Обязательные задания:
1 - В какой период Толстой приехал в Варшаву, согласно фрагменту о путевых записках П. А. Толстого?
2 - Процитируйте из записей строки, начиная со строки, содержащей «This screenshot has height=1034, width=1090.», и заканчивая строкой, содержащей «(x=242, y=359)», включительно.

Выбрать главу

Прагматик и скептик, человек с большим жизненным опытом, Толстой отправился в Европу с сознанием исключительности России в христианском мире, с чувством собственного достоинства и даже превосходства над европейцами.

Обладая проницательным умом и развитым эстетическим чувством, он искренне считал себя готовым к восприятию европейской жизни и настроился на критическое восприятие католической Европы, тем более, что Польша — первое государство на его пути — дала основание для подобного отношения к нерусскому, неправославному. В Варшаву Толстой приехал в период элекционного сейма, когда после смерти Яна Собеского шляхетство выбирало нового короля. Московский стольник, веривший в богоизбранность монарха, не без иронии описывал сеймовую палату, где в результате горячих дебатов «окончины были стеколчетые все повыломаны и окна разбиты от нестройнато совету и от несогласия во всяких делех пьяных поляков» (л. 16 об. — 17).

Находясь на придворной службе, Толстой «состоял при гробе» царей Федора и Ивана Алексеевичей и имел возможность сравнить пышный обряд погребения московских государей с похоронами польского короля, пользовавшегося почетом и уважением при жизни и оказавшегося забытым сразу после смерти. «Умершаго короля полскаго жену и детей и сродников из Варшавы высылают вон» на время элекции; королевские покои лишаются богатого убранства: «обития в тех полатах знатно, что было, толко в бытность мою было обрано по смерти короля полскаго» (лл. 17, 18 об.).

Осмотрев помещение, где проходит элекция, Толстой сообщил читателю, что тот «великой сарай дощаной» подобен «покоям скотцким» (л. 19 об.), а сама элекция — повод для пьянства, ссор и драк. «И всегда у них между собою мало бывает согласия, в чем они много государства своего растеряли, — делает вывод московский стольник. — Однако ж, когда напьютца пьяни, не тужат о том и не скорбят, хотя б и все згибли» (л. 17 об.).

Поглядывая свысока на европейцев, критикуя их образ жизни, П. А. Толстой пересек границу Священной Римской империи, отметив с иронией, что страны «граничит болото, а иных никаких признаков нет» (л. 22 об.). По мере знакомства с культурой Европы ирония уступает место искреннему интересу, почтительному тону описаний и даже откровенному восхищению увиденным. В рассказе о Вене исчезают насмешливые реплики писателя по поводу европейских порядков, а итальянская часть путевых записок проникнута чувством преклонения перед мастерством художников и ремесленников, перед авторитетом ученых и политических деятелей, перед жизнелюбием и радушием жителей Венеции, Неаполя, Флоренции, Рима.

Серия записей
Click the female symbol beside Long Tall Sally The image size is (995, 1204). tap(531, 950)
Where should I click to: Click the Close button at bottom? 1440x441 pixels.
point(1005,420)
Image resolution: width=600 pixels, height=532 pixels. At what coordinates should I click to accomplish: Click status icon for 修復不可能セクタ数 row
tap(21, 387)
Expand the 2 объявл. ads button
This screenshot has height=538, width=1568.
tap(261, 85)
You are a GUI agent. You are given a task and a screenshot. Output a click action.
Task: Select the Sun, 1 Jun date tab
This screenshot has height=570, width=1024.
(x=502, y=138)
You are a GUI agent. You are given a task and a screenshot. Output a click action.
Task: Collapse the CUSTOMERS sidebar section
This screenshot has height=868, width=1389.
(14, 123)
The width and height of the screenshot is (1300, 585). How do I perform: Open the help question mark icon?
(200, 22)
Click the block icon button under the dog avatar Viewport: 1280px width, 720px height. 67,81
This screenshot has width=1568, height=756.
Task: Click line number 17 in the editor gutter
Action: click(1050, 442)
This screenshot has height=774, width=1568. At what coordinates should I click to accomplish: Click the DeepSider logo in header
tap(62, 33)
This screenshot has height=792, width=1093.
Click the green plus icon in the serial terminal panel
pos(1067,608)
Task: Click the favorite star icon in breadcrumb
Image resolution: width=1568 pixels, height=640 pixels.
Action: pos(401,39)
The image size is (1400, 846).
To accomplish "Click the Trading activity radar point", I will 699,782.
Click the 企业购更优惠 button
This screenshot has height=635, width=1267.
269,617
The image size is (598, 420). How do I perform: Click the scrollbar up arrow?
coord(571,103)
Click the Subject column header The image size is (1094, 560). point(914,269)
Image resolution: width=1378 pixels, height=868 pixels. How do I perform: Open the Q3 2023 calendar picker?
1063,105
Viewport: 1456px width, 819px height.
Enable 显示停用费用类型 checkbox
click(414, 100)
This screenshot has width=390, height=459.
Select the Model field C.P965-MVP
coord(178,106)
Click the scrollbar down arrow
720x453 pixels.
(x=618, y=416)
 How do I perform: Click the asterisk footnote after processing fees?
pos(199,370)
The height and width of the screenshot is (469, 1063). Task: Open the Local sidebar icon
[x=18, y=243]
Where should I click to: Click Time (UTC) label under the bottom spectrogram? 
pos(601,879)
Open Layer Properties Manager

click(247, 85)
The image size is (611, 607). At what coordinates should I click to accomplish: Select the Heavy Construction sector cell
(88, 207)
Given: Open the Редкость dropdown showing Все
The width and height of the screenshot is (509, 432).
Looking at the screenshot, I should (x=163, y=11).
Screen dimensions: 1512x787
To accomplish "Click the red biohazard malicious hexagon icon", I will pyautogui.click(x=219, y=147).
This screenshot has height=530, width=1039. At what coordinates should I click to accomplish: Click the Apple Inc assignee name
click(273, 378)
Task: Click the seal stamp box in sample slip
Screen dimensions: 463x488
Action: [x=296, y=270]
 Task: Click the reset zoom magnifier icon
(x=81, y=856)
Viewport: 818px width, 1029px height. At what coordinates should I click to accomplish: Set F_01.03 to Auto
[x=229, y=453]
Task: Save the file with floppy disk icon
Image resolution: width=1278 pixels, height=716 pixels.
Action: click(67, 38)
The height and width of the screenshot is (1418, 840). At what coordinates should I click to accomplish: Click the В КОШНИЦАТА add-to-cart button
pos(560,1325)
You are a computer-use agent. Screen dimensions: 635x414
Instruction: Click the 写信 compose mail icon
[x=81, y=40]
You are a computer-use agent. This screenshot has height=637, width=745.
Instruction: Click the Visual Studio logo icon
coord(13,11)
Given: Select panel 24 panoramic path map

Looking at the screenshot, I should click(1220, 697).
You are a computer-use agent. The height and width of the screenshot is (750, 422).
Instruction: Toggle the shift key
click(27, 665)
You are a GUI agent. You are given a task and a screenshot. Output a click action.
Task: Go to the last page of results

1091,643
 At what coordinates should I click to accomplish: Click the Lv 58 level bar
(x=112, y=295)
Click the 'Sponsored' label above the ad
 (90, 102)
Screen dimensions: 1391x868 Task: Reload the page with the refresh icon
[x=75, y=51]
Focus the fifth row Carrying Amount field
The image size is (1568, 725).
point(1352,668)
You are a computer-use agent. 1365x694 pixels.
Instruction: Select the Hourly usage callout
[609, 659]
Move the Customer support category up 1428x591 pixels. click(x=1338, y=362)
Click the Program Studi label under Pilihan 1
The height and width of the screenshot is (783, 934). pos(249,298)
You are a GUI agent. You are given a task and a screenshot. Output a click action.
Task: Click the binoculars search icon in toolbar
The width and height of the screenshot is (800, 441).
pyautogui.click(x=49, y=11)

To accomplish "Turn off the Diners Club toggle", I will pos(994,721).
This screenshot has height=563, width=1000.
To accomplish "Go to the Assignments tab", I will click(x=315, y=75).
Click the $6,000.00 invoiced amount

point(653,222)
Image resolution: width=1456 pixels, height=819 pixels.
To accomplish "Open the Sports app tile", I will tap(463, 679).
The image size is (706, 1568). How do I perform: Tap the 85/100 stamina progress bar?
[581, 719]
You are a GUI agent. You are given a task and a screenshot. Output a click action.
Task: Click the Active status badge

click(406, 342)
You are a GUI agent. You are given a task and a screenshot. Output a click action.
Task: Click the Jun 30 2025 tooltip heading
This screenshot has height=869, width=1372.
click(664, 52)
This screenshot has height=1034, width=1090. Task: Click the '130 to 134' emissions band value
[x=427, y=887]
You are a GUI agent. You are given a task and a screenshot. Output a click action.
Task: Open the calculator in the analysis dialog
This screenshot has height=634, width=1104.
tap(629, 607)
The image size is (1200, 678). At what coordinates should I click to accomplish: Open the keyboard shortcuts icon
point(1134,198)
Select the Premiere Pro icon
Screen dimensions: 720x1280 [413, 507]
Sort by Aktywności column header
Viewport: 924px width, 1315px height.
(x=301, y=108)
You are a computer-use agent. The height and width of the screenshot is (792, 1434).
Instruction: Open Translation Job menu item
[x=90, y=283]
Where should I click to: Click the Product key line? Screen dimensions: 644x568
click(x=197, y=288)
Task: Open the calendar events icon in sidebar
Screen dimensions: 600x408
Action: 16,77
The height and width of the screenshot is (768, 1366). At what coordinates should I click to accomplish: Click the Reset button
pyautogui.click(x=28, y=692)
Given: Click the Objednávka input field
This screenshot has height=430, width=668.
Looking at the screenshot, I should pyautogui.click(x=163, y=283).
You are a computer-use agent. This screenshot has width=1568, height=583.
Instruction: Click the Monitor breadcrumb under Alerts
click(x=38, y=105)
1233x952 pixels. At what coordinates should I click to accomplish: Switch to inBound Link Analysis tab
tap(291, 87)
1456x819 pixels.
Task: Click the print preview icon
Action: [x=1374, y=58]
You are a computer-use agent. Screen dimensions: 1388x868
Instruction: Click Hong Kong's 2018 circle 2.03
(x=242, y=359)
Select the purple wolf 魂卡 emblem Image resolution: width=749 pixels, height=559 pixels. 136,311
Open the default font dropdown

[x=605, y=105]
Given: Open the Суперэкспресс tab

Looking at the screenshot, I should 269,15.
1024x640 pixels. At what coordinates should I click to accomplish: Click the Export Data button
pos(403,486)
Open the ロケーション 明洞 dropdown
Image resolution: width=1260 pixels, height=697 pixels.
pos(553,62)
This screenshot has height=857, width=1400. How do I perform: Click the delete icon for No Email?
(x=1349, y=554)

Результаты по заданиям:
1 - В период элекционного сейма, когда после смерти Яна Собеского шляхетство выбирало нового короля.

2 -
This screenshot has height=1034, width=1090. Task: Click the '130 to 134' emissions band value
[x=427, y=887]
You are a GUI agent. You are given a task and a screenshot. Output a click action.
Task: Open the calculator in the analysis dialog
This screenshot has height=634, width=1104.
tap(629, 607)
The image size is (1200, 678). At what coordinates should I click to accomplish: Open the keyboard shortcuts icon
point(1134,198)
Select the Premiere Pro icon
Screen dimensions: 720x1280 [413, 507]
Sort by Aktywności column header
Viewport: 924px width, 1315px height.
(x=301, y=108)
You are a computer-use agent. The height and width of the screenshot is (792, 1434).
Instruction: Open Translation Job menu item
[x=90, y=283]
Where should I click to: Click the Product key line? Screen dimensions: 644x568
click(x=197, y=288)
Task: Open the calendar events icon in sidebar
Screen dimensions: 600x408
Action: 16,77
The height and width of the screenshot is (768, 1366). At what coordinates should I click to accomplish: Click the Reset button
pyautogui.click(x=28, y=692)
Given: Click the Objednávka input field
This screenshot has height=430, width=668.
Looking at the screenshot, I should pyautogui.click(x=163, y=283).
You are a computer-use agent. This screenshot has width=1568, height=583.
Instruction: Click the Monitor breadcrumb under Alerts
click(x=38, y=105)
1233x952 pixels. At what coordinates should I click to accomplish: Switch to inBound Link Analysis tab
tap(291, 87)
1456x819 pixels.
Task: Click the print preview icon
Action: [x=1374, y=58]
You are a computer-use agent. Screen dimensions: 1388x868
Instruction: Click Hong Kong's 2018 circle 2.03
(x=242, y=359)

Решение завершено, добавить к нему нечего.